> _Records provided_:

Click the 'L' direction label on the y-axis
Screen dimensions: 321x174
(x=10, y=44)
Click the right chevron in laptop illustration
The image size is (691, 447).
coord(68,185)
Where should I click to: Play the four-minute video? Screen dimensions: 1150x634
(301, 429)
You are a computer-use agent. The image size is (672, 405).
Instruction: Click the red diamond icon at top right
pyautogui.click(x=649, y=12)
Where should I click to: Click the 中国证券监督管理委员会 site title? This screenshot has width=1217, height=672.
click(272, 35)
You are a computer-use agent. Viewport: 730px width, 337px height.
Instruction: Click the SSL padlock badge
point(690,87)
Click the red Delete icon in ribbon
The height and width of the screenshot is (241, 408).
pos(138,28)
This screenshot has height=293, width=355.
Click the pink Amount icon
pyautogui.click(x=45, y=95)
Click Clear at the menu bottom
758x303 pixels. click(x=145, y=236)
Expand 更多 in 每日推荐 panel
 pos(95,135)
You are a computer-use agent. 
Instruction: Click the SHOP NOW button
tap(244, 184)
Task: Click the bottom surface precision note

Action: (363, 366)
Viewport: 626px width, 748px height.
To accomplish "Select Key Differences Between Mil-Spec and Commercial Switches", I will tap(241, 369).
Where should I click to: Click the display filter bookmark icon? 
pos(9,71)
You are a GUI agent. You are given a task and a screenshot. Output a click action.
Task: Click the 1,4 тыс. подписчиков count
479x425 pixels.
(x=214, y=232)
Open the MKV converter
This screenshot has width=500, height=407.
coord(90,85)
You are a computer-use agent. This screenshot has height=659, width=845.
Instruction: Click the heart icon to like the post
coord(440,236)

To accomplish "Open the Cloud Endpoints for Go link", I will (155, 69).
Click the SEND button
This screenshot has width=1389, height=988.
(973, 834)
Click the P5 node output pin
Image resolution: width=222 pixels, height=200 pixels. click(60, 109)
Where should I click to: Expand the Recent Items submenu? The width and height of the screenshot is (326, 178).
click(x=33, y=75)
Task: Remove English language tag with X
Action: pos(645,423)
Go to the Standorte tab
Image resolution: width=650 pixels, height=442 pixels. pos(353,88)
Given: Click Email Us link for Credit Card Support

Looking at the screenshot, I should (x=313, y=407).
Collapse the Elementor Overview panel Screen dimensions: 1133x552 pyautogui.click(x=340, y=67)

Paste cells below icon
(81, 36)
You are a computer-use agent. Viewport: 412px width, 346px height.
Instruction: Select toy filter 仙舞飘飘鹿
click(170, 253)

> _Assigned task_: All lines from the line containing "You are a computer-use agent. Viewport: 412px" through the end of the listing above are to be duplicated exactly; include both ends and nothing further.

> _Task response_:
You are a computer-use agent. Viewport: 412px width, 346px height.
Instruction: Select toy filter 仙舞飘飘鹿
click(170, 253)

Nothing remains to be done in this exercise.